■ **WHAT THIS TASK INVOLVES**
Within the data below, find the string "info" and return each line where it occurs.

■ **Dataset entries**

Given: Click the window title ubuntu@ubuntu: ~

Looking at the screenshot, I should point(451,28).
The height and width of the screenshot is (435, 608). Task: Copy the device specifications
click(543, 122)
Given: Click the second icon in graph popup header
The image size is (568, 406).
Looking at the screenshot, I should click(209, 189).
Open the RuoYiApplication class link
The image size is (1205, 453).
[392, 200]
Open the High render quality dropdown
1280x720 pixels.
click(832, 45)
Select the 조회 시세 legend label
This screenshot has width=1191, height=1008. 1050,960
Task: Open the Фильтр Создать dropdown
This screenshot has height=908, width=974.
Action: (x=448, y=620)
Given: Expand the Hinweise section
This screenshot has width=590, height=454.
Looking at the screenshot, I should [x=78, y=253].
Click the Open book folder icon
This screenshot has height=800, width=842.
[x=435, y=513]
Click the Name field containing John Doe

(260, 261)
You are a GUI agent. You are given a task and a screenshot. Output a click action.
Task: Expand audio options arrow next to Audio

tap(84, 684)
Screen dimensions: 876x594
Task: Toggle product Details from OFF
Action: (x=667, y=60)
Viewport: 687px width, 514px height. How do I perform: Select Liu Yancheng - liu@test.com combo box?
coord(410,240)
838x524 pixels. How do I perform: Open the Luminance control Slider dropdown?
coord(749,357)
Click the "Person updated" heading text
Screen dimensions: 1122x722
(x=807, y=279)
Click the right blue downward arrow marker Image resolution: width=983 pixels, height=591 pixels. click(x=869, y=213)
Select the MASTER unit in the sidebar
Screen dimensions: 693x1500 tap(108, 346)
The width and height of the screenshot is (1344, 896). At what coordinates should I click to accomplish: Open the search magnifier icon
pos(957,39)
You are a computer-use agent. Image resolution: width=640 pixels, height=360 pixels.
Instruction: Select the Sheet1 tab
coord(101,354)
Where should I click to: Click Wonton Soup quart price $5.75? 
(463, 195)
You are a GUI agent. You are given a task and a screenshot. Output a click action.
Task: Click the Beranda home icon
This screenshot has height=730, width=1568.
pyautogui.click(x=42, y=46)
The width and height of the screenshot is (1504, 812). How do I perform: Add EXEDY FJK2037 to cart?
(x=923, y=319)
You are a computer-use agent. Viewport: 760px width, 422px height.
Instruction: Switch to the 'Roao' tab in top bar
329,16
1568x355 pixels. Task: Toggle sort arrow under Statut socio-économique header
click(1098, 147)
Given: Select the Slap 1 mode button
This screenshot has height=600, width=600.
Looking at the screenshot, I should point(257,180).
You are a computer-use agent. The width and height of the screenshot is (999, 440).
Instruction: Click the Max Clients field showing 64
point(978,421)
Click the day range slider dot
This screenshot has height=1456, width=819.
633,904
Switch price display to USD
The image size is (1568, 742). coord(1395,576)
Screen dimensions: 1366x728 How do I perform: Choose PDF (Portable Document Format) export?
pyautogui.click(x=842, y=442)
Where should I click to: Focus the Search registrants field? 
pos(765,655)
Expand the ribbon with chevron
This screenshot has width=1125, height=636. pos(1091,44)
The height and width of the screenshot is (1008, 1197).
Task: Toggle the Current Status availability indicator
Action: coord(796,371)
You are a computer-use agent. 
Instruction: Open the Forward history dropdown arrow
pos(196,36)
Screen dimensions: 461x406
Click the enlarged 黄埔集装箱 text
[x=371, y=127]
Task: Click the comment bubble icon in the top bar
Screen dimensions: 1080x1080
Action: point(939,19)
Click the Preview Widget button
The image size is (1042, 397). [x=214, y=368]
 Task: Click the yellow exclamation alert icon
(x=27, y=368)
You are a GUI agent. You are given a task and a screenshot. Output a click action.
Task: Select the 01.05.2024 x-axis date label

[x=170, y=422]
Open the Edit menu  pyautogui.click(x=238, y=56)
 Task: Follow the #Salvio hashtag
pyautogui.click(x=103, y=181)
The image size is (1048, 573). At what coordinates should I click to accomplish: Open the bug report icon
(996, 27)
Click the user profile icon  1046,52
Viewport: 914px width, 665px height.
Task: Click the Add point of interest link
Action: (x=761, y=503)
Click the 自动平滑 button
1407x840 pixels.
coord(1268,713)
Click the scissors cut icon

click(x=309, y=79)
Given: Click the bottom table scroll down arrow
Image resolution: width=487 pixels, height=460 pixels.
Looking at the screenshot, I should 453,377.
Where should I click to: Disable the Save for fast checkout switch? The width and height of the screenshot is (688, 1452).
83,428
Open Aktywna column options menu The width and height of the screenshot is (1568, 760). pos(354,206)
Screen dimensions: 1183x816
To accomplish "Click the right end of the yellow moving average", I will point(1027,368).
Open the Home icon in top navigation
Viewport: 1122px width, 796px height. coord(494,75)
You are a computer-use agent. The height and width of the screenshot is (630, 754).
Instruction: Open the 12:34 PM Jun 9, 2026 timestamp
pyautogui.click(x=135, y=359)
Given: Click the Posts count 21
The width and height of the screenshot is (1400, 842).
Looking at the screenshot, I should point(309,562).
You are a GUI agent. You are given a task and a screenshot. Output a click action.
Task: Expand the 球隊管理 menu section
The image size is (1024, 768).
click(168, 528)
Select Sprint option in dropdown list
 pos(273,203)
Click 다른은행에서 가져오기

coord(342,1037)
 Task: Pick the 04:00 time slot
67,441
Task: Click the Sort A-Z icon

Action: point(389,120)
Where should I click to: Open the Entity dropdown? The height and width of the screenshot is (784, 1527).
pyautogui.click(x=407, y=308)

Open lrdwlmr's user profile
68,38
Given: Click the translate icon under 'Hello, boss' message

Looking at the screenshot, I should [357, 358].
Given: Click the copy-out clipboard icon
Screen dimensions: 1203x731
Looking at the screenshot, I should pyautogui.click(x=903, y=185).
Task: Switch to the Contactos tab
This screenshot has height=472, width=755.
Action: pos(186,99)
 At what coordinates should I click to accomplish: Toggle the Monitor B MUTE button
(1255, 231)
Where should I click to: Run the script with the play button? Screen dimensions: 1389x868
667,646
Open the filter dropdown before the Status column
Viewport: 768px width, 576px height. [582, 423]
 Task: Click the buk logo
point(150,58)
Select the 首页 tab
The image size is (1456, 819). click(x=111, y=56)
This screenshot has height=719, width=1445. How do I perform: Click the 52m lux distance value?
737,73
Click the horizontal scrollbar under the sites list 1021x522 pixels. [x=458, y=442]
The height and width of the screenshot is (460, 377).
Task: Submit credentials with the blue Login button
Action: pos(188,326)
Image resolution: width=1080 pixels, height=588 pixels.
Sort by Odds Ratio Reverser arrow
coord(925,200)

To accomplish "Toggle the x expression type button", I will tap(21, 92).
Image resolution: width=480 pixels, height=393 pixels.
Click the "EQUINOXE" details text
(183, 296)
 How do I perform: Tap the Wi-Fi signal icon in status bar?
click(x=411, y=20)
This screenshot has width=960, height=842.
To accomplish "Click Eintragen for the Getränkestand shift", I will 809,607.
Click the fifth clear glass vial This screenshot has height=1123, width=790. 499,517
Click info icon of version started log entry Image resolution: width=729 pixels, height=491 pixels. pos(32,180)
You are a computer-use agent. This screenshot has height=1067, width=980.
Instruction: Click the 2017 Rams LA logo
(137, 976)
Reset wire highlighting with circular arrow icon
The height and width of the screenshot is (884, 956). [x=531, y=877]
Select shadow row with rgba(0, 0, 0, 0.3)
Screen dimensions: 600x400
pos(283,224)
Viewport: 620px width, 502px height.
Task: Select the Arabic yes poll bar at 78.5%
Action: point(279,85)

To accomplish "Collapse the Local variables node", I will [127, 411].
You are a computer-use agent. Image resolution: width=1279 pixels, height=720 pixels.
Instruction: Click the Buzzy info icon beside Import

■ **EXPECTED ANSWER**
Click info icon of version started log entry Image resolution: width=729 pixels, height=491 pixels. pos(32,180)
Instruction: Click the Buzzy info icon beside Import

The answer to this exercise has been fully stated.